After winning the national championships, Lei made her debut in the international field in 2001 in the Asian Championships 63 kilo category by winning gold with a result of 107.5 kg (a junior world record at the time) in snatch, and 127.5 kg in clean and jerk, totaling 235 kg. The next year she started training with the national team under the supervision of Ma Wenhui. She moved up to the 69 kilo weight class, in which she won the junior world championships 2003 with a 105+140 kg performance.

In 2005 Cao placed fourth in the National Games, and later in the year won gold in the East Asian Games.
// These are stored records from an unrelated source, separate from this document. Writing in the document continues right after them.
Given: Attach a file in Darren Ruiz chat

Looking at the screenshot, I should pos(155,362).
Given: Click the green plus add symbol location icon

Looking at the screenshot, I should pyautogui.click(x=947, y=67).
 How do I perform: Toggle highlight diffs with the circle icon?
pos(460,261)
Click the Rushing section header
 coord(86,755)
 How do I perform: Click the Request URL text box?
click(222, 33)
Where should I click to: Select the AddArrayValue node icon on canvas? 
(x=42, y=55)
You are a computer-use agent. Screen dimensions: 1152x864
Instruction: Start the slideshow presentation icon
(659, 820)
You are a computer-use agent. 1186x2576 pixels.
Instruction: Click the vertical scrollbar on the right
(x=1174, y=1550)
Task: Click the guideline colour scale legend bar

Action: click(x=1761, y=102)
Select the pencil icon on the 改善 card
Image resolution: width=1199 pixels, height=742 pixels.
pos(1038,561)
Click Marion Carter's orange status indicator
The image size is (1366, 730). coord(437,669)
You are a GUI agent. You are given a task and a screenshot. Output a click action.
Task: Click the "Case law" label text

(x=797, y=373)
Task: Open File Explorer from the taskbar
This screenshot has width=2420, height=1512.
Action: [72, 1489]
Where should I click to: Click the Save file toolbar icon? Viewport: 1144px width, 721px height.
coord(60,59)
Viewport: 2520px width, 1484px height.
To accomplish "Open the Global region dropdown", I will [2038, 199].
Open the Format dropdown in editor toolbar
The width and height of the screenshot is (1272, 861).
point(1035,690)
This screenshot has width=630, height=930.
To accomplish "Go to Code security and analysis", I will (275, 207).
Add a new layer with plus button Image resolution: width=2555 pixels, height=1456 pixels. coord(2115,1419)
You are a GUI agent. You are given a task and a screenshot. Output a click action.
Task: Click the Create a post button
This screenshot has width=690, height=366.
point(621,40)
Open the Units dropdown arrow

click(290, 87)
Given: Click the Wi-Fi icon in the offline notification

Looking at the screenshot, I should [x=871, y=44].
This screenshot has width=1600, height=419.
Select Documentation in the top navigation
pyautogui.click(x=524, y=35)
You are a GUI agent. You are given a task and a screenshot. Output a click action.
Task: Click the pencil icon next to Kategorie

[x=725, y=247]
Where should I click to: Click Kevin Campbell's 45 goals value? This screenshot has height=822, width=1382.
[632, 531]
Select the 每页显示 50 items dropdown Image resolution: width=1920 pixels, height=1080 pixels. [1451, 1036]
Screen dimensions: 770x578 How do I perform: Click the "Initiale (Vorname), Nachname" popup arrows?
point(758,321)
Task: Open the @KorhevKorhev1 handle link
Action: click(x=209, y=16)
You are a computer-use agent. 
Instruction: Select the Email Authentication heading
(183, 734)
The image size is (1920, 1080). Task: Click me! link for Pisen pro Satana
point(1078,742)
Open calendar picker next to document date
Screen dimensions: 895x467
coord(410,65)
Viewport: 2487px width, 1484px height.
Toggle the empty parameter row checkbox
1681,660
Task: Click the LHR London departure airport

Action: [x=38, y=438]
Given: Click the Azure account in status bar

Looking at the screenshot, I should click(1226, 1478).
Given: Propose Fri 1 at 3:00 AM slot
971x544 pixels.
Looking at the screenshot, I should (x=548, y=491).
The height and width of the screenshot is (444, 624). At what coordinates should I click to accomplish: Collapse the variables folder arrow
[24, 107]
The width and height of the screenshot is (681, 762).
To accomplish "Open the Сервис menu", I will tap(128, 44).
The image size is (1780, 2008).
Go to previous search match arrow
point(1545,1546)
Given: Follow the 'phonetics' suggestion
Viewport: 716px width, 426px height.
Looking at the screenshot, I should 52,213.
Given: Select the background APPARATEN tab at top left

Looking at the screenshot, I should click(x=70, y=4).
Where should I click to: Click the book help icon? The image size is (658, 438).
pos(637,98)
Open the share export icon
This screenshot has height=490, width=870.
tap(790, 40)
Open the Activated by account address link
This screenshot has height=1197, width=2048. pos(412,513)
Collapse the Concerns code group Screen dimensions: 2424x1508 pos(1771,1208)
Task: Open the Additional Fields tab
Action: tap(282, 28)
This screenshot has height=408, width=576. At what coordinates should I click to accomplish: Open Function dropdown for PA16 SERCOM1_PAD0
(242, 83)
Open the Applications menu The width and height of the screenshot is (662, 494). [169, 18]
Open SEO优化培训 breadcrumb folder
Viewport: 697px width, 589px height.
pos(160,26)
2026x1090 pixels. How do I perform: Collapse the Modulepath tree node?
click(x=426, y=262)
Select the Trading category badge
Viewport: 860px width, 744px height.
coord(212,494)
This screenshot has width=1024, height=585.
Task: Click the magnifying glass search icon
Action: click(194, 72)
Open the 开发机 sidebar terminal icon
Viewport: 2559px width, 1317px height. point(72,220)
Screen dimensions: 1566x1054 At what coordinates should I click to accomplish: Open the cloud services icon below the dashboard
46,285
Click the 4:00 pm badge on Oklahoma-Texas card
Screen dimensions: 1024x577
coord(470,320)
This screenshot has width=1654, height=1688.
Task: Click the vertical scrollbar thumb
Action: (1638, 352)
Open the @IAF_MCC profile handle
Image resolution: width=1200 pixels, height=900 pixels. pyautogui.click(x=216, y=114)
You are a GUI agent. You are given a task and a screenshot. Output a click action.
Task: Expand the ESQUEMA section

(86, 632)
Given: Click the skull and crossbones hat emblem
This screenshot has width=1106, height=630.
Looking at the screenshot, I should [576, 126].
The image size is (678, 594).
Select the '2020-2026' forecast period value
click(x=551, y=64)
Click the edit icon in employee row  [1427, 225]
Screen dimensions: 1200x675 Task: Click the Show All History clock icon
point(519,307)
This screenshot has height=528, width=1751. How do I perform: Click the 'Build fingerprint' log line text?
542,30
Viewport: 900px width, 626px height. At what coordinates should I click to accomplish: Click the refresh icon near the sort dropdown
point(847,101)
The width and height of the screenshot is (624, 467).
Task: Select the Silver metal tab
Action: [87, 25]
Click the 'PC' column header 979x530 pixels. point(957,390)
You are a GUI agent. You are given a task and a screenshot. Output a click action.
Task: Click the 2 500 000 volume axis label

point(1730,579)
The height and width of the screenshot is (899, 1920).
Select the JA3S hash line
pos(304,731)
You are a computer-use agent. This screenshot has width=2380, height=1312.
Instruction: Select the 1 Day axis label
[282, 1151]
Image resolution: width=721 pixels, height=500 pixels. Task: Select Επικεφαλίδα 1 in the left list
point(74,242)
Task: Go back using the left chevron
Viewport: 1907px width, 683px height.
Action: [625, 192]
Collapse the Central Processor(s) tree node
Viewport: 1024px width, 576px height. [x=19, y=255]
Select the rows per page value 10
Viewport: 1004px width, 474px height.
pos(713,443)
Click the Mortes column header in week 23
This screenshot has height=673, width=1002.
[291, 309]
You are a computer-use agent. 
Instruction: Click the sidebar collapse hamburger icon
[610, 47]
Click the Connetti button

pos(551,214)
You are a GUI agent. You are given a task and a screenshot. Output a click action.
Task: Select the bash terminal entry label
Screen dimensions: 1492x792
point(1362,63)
The next year she moved up one weight class and participated in the women's -75 kg at the 2006 World Weightlifting Championships and won the gold medal, snatching 118 kg and clean and jerking an additional 150 kg for a total of 268 kg. Later the same year, she took gold in the Asian Games, besting her year ranking mark to 120 kg in the snatch and 152 kg in the clean and jerk.

At the 2007 World Weightlifting Championships she won the gold medal again in the same category, with a total of 286 kg.

In 2009 she finished her weightlifting grand slam by taking gold in Chinese National Games with a result of 125 kg in the snatch, 150 kg in the clean and jerk, for 275 kg total. In the 2009 weightlifting world championships she wasn't able to sustain her supremacy over the 75 kilo weight class as Svetlana Podobedova of Kazakhstan swept three gold medals, Cao took silvers in all three disciplines. Later that year she represented her country in East Asian Games taking gold with routine performance of 252 kg total.

==Doping violation==
During the 2008 Beijing Olympic games, Cao was placed first in the women's -75 kg weightlifting division. She set new Olympic records in the snatch and clean and jerk events, as well as setting a new overall score record. However, on 12 January 2017, it was announced that because of a doping violation she had been retroactively disqualified from the 2008 Olympic Games and was therefore stripped of her gold medal and her records annulled.